Game changing techno-entrepreneur
The author of this blog post has had no direct professional contact with Dr Anji Reddy except meeting him in a few pharmacutical forums. However, as an observer of Dr Anji Reddy's leadership model and DRL's continuous growth, the author believes that Dr Reddy’s contributions of entrepreneurial and business leadership have been truly exceptional as synthesized in this blog post. Successful entrepreneurs typically create sustainable institutions that create products and services for markets and generate returns for investors. A few entrepreneurs, however, craft and execute game changing strategies for their enterprises that fundamentally redefine the very structure and strategy of entire industries. Dr Anji Reddy clearly belongs to this illustrious genre of “super-entrepreneurs” in so far as the Indian pharmaceutical industry is concerned. His transformational contributions to the Indian pharmaceutical industry will remain unsurpassed for a long time to come.

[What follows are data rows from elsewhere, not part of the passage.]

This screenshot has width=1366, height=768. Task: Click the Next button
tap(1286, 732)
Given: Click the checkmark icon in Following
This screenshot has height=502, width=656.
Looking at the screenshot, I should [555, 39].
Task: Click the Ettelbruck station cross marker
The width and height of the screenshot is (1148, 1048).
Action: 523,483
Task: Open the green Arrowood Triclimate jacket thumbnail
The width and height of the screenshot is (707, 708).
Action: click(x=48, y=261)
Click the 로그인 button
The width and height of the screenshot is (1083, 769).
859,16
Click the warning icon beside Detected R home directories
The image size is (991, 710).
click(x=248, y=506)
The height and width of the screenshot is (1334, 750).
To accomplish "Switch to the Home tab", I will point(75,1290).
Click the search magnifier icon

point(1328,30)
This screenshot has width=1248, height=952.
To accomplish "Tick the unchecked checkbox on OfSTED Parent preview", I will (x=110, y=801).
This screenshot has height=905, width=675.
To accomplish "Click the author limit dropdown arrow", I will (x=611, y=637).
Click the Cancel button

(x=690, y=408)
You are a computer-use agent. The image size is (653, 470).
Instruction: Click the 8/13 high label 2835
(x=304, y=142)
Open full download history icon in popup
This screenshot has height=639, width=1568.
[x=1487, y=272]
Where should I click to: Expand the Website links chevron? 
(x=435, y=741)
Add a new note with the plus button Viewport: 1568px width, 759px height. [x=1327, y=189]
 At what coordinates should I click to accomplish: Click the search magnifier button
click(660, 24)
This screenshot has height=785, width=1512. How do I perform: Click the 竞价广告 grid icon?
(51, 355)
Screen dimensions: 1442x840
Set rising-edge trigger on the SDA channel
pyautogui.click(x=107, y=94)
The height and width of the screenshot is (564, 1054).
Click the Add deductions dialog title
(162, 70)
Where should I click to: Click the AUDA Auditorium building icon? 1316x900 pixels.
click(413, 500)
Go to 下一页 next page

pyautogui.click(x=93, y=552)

The epithets “doyen”, “icon” and “pioneer” describe his game-changing techno-entrepreneurial leadership perfectly. Dr Kallam Anji Reddy, the super-entrepreneur who wanted to create a "Merck" in India has certainly created, in Dr Reddy’s Laboratories, a robust and growth oriented pharmaceutical corporation that has earned global respect, and has in the process left an indelible mark on the Indian pharmaceutical canvas.